Sunday, February 28, 2010

THE SWING-VOTER

At one point a few weeks ago, after the special election when Republican Scott Brown was elected to replace the late Edward Kennedy as the Senator from Massachusetts, it appeared that President Obama’s health care bill was dead. However, a decision was made by the President’s men to make a last ditch effort to pass some version of nationalized “health care reform” legislation before the November, 2010, congressional elections. Thus, the debate on what sort of health care we should have in a free society has started anew.

Paul Ryan, the six-term congressman from Wisconsin who has become a leading spokesman for the Republican point of view on health care reform, tells us that

“[u]nder the terms of our constitution, every individual has a right to care for their health, just as they have a right to eat. Their rights are integral to our natural right to life – and it is government’s chief purpose to secure our natural rights. But the right to care for one’s health does not imply that government must provide health care, any more than our right to eat, in order to live, requires government to run the farms and raise the crops.”

In making these statements, Ryan alludes to the Constitution’s Fifth Amendment (“No person shall…be deprived of life, liberty or property without due process of law”). He also indirectly alludes to the Declaration of Independence (“We hold these truths to be self-evident, that all men are created equal, that they are endowed by their Creator with certain inalienable Rights, that among these are Life, Liberty and the pursuit of Happiness”).

Congressman Ryan urges with conviction that our Government’s obligation in protecting the health care rights of our citizens would best be met, not by seeking to supply the health care need itself, but by making adjustments in the health care system to unleash competition and choice. In other words, we should reject the health care model promoted by the Obama Administration “in which federal bureaucrats tell us which services are allowed.” We should also reject, he says, “today’s business-government partnership…in which bureaucratized insurance companies monopolize the field in most states.” Instead, we should adopt a health care model “consistent with our constitution in which health care providers compete in a free and transparent market, and in which individual consumers are in control.”

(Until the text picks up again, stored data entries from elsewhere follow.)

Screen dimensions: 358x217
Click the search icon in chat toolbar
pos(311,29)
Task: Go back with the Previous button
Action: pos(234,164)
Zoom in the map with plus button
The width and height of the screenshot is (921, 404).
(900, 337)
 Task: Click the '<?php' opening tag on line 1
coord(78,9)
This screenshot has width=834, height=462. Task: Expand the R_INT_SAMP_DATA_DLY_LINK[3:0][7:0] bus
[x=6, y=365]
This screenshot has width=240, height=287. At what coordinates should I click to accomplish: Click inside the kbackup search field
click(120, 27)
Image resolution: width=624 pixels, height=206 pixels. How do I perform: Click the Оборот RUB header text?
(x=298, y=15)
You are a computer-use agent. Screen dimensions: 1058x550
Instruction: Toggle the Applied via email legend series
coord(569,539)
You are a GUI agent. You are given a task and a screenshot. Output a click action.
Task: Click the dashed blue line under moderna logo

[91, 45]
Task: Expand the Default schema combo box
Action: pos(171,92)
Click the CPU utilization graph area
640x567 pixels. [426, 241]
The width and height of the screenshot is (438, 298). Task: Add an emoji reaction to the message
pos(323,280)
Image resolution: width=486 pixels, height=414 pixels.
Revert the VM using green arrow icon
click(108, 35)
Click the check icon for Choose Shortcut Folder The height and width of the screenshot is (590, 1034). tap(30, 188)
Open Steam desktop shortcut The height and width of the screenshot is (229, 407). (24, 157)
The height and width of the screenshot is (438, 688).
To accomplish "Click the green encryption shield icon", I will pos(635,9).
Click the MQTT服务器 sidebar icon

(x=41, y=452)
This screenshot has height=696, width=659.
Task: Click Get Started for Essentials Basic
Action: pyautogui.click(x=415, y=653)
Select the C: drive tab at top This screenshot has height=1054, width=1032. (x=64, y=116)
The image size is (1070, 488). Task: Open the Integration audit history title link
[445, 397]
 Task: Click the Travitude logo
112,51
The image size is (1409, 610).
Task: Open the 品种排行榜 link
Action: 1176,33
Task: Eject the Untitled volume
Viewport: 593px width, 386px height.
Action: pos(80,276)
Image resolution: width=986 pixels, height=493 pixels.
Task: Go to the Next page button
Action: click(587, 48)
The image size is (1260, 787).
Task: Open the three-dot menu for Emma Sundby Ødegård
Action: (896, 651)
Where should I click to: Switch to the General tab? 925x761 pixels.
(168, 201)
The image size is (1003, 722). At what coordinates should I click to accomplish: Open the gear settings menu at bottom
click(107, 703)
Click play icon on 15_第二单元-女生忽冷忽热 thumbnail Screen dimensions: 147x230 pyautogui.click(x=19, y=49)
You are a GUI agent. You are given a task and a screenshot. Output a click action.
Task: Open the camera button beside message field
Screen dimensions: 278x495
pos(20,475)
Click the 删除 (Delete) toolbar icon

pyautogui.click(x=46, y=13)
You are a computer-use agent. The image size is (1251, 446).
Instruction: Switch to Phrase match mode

Ryan says that our goal should be to simply reduce health care costs – not to subscribe to the ideology that we should abandon our nation’s traditional free market economic model. In order to reduce health care costs, he advocates and states that:

1. We should end the current discrimination against those who do not get health care insurance from their jobs. “Everyone paying for health care should receive the same tax benefits”;
2. We need “high risk insurance pools” in the states so that (a) those with pre-existing conditions can obtain coverage that is not “prohibitively expensive” and (b) so that the costs in non-high-risk pools are stabilized and driven down.
3. We need “portability” – a simple and obvious way to reduce costs. In other words, we need to allow people to purchase health care insurance across state lines – just as they do car insurance and other goods and services.
4. We must establish “transparency” in terms of costs and quality of health care. Ryan tells us that in Milwaukee, Wisconsin, “an MRI can cost between $400 and $4000, and a bypass surgery between $4700 and $100,000.” He says that if consumers are empowered and allowed to compare prices and quality of services, the free market will solve most of our current health care cost problems.

Paul Ryan made these observations in a recent speech at Hillsdale College on January 13, 2010, and they were adapted for Hillsdale’s monthly publication, IMPRIMIS (which in Latin means “In the first place”). I wonder why we do not adopt Ryan’s simple suggestions, especially since President Obama has said that the federal government will go bankrupt if we do not reduce health care costs.